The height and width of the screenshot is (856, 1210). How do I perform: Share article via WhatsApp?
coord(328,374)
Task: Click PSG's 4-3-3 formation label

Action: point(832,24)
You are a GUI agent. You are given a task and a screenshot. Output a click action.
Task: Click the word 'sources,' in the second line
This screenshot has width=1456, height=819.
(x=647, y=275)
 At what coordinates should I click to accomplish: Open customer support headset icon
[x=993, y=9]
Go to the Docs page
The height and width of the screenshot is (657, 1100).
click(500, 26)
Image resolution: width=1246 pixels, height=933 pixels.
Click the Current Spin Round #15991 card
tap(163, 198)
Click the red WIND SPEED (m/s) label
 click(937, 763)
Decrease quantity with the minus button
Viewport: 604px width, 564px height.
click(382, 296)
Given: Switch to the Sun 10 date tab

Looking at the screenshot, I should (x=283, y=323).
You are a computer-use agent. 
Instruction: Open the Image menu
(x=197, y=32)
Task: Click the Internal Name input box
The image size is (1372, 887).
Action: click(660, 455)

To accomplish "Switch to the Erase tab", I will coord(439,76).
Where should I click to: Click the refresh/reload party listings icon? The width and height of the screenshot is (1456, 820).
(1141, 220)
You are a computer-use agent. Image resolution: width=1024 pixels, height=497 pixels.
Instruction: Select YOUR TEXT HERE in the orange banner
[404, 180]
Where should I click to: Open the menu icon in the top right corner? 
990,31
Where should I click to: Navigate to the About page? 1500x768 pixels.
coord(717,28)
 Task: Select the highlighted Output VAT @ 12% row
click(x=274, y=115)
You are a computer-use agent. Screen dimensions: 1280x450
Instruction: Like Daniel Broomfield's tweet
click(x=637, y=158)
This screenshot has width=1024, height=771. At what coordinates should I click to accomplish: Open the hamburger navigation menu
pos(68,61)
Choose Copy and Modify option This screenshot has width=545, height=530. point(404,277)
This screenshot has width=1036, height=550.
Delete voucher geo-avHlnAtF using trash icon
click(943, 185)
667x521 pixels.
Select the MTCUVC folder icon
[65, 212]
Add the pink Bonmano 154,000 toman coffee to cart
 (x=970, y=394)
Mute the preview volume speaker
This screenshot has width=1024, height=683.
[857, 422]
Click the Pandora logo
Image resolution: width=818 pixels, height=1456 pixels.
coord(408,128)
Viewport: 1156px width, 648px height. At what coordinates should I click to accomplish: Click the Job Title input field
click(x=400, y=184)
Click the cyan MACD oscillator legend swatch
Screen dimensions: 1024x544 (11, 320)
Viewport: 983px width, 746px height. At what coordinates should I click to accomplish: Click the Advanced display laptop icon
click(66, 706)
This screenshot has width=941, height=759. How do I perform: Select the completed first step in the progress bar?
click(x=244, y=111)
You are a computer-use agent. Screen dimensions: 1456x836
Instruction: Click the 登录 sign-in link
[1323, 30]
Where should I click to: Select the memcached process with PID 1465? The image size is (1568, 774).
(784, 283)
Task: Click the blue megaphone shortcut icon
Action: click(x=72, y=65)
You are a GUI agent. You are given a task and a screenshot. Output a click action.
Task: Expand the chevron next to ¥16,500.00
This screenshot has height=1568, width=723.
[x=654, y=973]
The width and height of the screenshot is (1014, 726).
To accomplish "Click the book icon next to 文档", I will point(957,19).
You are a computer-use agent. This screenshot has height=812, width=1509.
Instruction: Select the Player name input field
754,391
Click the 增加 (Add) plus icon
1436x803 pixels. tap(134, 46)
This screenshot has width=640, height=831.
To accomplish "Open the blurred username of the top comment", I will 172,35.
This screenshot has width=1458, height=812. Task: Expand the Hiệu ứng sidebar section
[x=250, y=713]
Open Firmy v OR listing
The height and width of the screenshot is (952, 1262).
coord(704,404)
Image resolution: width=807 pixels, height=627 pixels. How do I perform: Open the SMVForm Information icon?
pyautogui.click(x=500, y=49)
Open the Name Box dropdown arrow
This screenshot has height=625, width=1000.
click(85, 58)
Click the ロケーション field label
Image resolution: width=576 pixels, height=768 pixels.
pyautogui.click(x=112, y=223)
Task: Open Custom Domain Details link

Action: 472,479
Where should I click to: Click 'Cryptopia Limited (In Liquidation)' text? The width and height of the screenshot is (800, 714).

------------------------

- _TASK REQUIREMENTS_
Lines containing the word "computer" are to be located in the entries and copied.

- _REPLY_
You are a computer-use agent. 
You are a computer-use agent. Image resolution: width=1024 pixels, height=497 pixels.
You are a computer-use agent. Screen dimensions: 1280x450
You are a computer-use agent. Screen dimensions: 1456x836
You are a computer-use agent. This screenshot has height=812, width=1509.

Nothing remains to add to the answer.